Find the line containing "Given: Expand Для" in the data below, then output that line and each one after it exactly, with nothing else.

*** Study material Section Begins ***

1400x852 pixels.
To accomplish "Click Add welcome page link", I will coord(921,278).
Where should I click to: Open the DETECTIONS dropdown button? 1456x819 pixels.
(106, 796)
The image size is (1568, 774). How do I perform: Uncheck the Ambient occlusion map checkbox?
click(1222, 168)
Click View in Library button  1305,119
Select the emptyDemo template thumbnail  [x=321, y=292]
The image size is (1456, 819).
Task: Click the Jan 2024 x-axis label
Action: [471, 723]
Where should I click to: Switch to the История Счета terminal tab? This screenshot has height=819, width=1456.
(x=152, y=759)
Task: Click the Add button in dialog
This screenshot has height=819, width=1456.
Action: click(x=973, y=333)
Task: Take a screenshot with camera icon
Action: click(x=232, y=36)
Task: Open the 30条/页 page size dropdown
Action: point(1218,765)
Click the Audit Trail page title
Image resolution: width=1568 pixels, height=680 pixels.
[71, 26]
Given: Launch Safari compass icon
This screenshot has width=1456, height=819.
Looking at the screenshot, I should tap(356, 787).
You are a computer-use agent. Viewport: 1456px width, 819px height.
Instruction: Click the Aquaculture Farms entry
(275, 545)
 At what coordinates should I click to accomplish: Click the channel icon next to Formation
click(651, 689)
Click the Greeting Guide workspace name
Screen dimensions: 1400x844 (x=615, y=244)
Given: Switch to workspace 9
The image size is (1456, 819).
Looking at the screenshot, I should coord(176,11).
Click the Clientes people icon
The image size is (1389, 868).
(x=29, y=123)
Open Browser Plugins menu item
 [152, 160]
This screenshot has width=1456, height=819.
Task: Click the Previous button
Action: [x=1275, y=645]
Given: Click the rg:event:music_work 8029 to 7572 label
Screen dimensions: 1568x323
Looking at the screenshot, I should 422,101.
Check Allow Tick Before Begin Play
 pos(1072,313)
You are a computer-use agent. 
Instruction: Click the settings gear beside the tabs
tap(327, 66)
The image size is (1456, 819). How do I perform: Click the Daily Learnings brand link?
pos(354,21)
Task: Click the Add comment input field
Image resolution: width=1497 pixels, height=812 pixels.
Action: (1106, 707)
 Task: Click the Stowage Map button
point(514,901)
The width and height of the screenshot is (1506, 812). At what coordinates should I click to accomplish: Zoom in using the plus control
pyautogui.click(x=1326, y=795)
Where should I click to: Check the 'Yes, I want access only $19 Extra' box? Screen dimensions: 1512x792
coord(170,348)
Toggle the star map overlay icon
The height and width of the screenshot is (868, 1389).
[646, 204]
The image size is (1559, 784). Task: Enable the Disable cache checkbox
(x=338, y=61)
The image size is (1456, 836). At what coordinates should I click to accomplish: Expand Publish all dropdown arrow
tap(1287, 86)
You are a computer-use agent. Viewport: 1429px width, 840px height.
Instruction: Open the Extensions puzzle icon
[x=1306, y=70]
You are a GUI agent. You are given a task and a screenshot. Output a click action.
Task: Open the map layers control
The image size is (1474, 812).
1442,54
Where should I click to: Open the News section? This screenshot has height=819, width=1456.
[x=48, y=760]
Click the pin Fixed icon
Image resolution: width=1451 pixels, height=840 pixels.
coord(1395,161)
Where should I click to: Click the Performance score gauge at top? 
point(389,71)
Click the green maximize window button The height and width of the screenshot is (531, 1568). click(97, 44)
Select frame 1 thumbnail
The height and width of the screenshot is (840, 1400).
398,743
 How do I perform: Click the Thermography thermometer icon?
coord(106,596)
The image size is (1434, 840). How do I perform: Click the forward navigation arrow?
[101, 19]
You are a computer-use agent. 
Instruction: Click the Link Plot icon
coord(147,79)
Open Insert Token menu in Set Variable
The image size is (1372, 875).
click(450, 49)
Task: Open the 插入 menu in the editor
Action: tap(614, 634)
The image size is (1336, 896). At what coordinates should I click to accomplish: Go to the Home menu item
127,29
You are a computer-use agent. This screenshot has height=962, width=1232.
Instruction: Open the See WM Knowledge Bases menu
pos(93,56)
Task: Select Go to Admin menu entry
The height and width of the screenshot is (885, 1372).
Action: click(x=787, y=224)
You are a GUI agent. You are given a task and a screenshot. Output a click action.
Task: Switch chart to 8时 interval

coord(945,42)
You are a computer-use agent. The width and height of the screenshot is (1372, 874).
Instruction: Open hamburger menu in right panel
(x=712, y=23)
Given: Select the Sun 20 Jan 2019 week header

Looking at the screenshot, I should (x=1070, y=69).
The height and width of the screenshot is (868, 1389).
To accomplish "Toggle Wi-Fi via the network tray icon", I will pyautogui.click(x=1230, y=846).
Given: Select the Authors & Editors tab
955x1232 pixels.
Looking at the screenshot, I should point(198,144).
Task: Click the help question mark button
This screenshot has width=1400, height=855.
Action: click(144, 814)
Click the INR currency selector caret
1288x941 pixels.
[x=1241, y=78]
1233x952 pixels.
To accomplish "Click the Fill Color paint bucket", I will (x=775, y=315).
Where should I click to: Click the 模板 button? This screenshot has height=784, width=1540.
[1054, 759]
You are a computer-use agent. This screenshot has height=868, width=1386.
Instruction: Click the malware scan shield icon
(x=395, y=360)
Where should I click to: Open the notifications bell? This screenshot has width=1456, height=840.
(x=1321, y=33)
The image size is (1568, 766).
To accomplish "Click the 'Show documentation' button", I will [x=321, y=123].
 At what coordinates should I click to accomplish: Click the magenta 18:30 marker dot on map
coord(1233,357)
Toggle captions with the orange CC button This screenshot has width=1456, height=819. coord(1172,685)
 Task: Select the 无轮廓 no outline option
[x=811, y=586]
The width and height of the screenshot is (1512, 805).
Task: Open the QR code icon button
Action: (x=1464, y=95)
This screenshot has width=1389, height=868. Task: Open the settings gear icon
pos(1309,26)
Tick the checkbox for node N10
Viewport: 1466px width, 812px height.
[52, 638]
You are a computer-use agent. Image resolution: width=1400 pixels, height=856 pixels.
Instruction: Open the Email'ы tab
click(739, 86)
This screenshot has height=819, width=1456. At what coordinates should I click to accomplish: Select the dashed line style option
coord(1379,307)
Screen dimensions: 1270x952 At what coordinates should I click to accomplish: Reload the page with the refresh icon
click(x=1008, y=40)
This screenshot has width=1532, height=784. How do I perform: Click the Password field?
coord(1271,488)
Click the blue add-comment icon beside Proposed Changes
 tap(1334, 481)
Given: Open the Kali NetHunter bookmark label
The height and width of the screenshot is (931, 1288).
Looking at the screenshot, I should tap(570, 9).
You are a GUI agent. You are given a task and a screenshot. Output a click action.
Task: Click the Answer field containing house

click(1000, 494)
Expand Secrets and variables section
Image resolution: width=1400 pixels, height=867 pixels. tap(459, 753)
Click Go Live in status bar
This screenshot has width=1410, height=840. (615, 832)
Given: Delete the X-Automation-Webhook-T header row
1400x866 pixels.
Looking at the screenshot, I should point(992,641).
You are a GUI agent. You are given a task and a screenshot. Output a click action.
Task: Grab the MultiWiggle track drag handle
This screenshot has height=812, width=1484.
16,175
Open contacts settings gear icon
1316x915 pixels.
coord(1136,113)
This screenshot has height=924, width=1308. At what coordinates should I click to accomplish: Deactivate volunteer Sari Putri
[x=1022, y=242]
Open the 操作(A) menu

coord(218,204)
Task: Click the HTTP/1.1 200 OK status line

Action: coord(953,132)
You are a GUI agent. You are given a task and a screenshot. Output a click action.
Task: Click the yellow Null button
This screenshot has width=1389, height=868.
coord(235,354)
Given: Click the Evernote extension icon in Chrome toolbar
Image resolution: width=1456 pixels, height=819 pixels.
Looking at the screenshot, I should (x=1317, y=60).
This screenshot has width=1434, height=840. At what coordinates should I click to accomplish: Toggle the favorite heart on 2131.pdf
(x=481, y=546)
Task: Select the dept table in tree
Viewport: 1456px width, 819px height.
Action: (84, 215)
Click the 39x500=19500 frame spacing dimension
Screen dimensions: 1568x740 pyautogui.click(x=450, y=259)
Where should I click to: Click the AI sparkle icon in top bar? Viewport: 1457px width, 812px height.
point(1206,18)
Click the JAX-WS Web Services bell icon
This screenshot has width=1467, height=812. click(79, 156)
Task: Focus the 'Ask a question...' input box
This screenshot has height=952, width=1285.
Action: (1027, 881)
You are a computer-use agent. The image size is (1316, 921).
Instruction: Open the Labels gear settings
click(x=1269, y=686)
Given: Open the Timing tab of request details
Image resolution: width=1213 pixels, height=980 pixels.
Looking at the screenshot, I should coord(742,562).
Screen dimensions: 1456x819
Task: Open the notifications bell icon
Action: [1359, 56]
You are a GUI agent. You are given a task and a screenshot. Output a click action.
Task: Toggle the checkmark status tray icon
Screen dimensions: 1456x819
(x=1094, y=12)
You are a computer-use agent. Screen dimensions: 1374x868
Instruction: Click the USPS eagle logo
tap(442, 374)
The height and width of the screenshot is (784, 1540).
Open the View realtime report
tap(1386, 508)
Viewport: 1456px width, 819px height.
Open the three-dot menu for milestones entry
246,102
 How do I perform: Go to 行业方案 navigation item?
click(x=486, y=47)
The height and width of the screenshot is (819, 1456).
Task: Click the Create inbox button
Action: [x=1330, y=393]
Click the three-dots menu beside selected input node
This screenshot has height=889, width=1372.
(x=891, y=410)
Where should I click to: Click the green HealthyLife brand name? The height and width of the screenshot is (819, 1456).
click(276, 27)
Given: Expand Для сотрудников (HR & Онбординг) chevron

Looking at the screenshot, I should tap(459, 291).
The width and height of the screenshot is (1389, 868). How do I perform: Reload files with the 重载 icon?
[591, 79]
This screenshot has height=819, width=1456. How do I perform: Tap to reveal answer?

*** Study material Section Ends ***

Result for this exercise:
Given: Expand Для сотрудников (HR & Онбординг) chevron

Looking at the screenshot, I should tap(459, 291).
The width and height of the screenshot is (1389, 868). How do I perform: Reload files with the 重载 icon?
[591, 79]
This screenshot has height=819, width=1456. How do I perform: Tap to reveal answer?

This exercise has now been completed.